Si la salle Poirel affiche complet ce soir, c’est à cause de lui : Raphaël Sévère interprète le Concerto pour clarinette de Mozart. Et l’Orchestre symphonique et lyrique de Nancy lui déroule un tapis rouge fait de notes, grâce au jeune chef britannique Alpesh Chauhan qui a assuré une très fraîche direction de Smetana, Mozart et Borodine.

Raphaël Sévère © Matt Dine
Raphaël Sévère
© Matt Dine

À l’ouverture de La Fiancée vendue, ce sont les seconds violons qui attaquent, filant de la dentelle sonore bien menue.

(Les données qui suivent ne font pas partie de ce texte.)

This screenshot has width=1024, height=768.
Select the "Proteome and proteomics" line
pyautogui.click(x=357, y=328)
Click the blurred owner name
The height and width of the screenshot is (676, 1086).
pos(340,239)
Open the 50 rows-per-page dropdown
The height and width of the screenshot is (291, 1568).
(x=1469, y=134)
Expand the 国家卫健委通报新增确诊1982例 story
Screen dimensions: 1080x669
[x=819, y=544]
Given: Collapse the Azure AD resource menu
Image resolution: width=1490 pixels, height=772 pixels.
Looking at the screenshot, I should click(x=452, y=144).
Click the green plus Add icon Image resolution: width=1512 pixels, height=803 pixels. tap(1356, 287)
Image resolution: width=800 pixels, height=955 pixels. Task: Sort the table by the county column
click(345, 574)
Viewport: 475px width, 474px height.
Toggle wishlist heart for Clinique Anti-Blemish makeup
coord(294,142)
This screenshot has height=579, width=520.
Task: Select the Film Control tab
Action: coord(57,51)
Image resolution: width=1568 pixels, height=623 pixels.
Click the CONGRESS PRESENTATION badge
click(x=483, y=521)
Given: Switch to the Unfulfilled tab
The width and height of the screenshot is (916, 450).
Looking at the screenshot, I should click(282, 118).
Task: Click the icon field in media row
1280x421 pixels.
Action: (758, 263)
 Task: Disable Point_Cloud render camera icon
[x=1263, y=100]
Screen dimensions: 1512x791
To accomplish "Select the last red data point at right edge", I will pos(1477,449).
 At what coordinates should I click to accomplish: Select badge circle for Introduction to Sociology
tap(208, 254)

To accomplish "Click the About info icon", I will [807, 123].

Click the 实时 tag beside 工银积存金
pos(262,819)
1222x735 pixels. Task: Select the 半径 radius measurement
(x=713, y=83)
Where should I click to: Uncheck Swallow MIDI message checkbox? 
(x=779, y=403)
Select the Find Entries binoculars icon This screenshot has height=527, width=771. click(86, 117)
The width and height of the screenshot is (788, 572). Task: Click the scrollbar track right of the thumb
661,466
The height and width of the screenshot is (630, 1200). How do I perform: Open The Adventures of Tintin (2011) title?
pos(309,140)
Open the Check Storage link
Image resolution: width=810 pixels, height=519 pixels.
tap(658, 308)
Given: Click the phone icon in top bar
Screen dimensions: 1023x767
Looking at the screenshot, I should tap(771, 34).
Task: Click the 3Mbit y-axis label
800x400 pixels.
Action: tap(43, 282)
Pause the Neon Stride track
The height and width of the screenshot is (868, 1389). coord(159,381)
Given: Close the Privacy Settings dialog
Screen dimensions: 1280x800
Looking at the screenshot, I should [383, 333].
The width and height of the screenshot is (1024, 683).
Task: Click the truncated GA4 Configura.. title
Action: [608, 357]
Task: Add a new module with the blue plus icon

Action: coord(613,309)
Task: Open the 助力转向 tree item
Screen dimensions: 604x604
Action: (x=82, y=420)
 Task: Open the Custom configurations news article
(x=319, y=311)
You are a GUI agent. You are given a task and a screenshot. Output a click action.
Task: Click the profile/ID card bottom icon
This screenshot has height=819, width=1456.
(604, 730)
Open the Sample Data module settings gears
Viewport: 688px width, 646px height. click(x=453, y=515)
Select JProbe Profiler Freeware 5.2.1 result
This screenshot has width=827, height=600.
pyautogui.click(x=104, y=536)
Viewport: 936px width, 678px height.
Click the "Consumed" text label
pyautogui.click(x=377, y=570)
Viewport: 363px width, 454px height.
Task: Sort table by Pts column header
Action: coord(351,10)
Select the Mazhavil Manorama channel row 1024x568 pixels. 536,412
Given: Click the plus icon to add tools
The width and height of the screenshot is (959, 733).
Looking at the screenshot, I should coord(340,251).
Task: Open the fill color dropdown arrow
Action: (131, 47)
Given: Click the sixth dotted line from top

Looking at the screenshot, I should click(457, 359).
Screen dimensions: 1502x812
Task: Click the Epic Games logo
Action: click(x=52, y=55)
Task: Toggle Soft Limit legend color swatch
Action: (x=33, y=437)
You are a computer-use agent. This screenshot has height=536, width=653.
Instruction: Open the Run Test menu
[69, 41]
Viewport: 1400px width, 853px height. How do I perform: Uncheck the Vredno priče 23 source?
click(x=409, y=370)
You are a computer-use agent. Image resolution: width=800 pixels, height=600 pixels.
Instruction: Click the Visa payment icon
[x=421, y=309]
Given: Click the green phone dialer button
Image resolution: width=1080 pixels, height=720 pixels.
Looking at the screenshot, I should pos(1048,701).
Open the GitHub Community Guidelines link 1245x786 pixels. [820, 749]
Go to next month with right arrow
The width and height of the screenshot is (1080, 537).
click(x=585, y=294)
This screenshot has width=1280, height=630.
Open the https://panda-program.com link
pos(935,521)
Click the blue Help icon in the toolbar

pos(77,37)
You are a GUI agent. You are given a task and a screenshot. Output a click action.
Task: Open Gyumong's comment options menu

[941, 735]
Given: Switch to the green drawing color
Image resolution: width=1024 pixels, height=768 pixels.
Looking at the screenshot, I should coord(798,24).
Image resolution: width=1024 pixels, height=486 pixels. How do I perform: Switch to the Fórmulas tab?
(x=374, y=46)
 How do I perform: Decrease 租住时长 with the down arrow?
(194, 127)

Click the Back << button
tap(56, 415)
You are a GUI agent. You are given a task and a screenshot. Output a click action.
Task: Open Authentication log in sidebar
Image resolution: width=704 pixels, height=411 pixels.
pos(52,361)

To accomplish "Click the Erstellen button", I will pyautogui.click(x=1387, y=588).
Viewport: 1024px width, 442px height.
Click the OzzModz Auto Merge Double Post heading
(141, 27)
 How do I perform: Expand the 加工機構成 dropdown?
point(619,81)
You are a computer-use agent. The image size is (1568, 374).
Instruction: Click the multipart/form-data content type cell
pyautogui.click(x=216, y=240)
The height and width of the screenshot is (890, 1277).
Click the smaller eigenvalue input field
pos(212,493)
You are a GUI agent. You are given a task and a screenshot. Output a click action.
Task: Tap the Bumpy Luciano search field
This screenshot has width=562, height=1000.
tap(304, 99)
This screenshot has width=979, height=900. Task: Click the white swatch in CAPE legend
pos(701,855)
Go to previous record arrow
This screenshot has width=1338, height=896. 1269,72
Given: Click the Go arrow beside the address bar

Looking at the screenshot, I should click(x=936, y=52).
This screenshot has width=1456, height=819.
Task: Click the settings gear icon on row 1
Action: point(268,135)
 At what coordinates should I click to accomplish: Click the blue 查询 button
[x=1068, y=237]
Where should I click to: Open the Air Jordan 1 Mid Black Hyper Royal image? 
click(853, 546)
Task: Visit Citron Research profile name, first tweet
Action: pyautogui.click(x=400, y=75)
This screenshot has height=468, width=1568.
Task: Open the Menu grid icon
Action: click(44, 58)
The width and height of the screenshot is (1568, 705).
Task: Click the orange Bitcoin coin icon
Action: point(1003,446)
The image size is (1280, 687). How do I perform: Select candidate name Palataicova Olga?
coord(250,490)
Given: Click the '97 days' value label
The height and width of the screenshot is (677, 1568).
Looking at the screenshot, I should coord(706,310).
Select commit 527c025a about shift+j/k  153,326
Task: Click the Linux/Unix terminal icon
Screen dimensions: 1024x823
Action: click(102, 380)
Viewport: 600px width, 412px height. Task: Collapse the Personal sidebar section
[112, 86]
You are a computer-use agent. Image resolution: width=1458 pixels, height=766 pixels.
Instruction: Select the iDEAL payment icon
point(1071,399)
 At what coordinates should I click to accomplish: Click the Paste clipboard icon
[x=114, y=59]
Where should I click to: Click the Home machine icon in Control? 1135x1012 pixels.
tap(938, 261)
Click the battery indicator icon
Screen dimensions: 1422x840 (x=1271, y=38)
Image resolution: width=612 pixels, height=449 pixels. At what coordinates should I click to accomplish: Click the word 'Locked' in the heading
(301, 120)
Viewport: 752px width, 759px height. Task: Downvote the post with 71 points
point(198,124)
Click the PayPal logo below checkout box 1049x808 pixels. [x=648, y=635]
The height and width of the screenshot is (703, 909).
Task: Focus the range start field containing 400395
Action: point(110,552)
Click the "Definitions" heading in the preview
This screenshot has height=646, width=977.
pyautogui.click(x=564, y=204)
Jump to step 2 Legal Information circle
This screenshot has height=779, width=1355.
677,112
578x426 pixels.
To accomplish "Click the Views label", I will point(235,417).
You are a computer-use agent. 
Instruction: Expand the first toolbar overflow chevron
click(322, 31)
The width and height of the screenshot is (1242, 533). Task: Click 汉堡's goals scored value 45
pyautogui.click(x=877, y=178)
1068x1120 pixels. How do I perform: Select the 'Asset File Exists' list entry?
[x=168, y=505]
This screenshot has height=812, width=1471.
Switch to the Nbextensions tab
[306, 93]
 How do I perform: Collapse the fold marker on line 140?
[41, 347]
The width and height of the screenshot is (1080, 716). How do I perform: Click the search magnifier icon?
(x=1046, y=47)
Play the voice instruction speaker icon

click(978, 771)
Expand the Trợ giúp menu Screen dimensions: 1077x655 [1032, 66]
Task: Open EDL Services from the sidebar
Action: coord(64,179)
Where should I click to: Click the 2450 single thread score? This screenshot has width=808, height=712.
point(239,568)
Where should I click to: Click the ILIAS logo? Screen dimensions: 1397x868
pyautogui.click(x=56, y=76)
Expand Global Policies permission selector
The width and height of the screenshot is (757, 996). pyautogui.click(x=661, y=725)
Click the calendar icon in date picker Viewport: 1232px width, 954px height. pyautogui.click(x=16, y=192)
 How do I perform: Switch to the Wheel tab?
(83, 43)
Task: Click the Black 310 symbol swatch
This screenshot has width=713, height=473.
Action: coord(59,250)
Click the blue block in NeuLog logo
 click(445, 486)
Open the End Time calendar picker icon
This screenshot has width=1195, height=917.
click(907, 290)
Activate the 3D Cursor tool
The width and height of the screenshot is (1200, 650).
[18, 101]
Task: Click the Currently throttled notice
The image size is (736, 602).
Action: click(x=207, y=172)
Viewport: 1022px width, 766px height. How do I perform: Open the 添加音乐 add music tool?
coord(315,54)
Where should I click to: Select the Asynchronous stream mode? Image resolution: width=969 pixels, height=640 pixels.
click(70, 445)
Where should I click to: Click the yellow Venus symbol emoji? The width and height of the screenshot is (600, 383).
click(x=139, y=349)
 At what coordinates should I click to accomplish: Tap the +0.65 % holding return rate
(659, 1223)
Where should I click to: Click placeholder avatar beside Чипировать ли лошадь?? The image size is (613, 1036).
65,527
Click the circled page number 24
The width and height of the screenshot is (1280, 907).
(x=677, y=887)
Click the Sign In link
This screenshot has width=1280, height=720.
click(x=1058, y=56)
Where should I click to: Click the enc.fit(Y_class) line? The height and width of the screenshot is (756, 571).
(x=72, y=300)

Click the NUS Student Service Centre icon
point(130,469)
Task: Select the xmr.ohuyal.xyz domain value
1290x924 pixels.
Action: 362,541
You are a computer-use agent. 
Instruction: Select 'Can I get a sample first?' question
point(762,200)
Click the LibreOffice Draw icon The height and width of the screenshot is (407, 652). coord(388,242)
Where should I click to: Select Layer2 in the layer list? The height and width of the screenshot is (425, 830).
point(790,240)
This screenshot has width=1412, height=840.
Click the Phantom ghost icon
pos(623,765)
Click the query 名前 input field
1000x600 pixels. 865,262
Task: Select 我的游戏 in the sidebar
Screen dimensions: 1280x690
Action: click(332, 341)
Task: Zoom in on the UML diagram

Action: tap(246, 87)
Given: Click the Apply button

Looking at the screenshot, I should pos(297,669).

Réactifs, les premiers font courir un deuxième fil de leur côté, qui mène jusqu’aux cordes graves. Cette entrée en matière ne manque décidément pas de caractère, ni de relief : impulsant les accents et même un certain swing à l’orchestre, le dynamique Alpesh Chauhan sautille sur l’estrade puis fait saluer spécialement le pupitre des seconds violons : un compliment rare – et tout à fait mérité.

Arrive alors le prodige qui fait chuchoter dans les rangs. Raphaël Sévère écoute le prélude orchestral les yeux fermés et c’est avec cette même absorption totale dans la musique de Mozart qu’il entame son discours. On croit entendre non une mais des clarinettes, tant le jeu du soliste regorge de nuances et de couleurs de son. Une clarté ici, pour faire ressortir une ligne avec acuité, là, une émission ouatée pour adoucir le propos. De connivence avec les premiers violons, Raphaël Sévère évolue avec eux dans un duo d’une magnifique attention mutuelle.

Un « Adagio » tout en douceur suit l’« Allegro » finement articulé. La sérénité dégagée par le soliste est aussi celle de l’orchestre : une chaleur rassurante s’empare de la salle. Ici encore, les dialogues entre la clarinette et les violons ont un charme irrésistible. On pourrait, nous aussi, fermer les yeux (et parfois on cède à cette envie) mais le langage physique de Raphaël Sévère est par trop fascinant. Son corps possède une tension entièrement régie par le message musical. La reprise du thème se fait dans une plus grande douceur encore, sans aucune faille technique mais avec une attaque – et même le mot semble trop fort – sortie de rien.

L’élégance est enfin le maître-mot du rondo : clarté et brillance le marquent, l’articulation devient plus franche et directe. L’interprétation n’est jamais prise en défaut : inventif, Raphaël Sévère renouvelle l’écoute de ce concerto si connu, rend nos oreilles plus alertes. Le bis que la salle Poirel lui réclame montre toute la virtuosité du soliste – comme s’il en fallait une nouvelle preuve. Sévère se lance dans un extrait des Trois pièces pour clarinette seule de Stravinsky, énoncé comme une fanfare teintée de musique klezmer. Syncopée, l'œuvre accapare encore le corps du clarinettiste, tordu comme s’il jouait du jazz : Raphaël Sévère en concert, c’est un plaisant spectacle total !

On pourrait dire la même chose du maestro : Alpesh Chauhan, lui aussi, parle musique avec tout son corps dans ce concert. Se faisant pilier massif, il transmet aux instrumentistes tout le monumentalisme épique qui caractérise le premier mouvement de la Symphonie n° 2 en si mineur d’Alexandre Borodine. Si la première attaque connaît quelques hésitations dues à une gestuelle un peu ambiguë, la battue d’Alpesh Chauhan se fait volontairement plus carrée par la suite. L’orchestre met un court moment à prendre la lourdeur désirée, avant de changer complètement de rôle dans le « Prestissimo » : comme des petites fourmis qui sillonnent la forêt, les instrumentistes jouent le jeu de la fébrilité. Féerique, ce mouvement est tout à l’opposé du précédent et y est pourtant lié : après le château fort aux murs irréductibles, c’est un enchantement de conte de fée. Harpe et clarinette introduisent le mouvement lent, le cor, dolcissimo, prend le relais, puis le hautbois dans une cantilène folklorique. Cet interlude de superbe musique de chambre fait frissonner. Une certaine ambition totalisante revient dans un unisson, faisant penser à l’immensité des steppes et ce n’est pas un hasard : de fait, Dans les steppes de l’Asie centrale n’est pas loin... Le folklore s’invite aussi à la dernière danse de la soirée, l’« Allegro » : à entendre les accents que fait ressortir Alpesh Chauhan, on voit les cosaques faire sauter leurs jambes, les villageois de la petite Mère Russie s’y joindre, malgré l’étonnante modernité rythmique de Borodine. Une soirée de belles découvertes et redécouvertes symphoniques s’achève à Nancy avec un finale éclatant.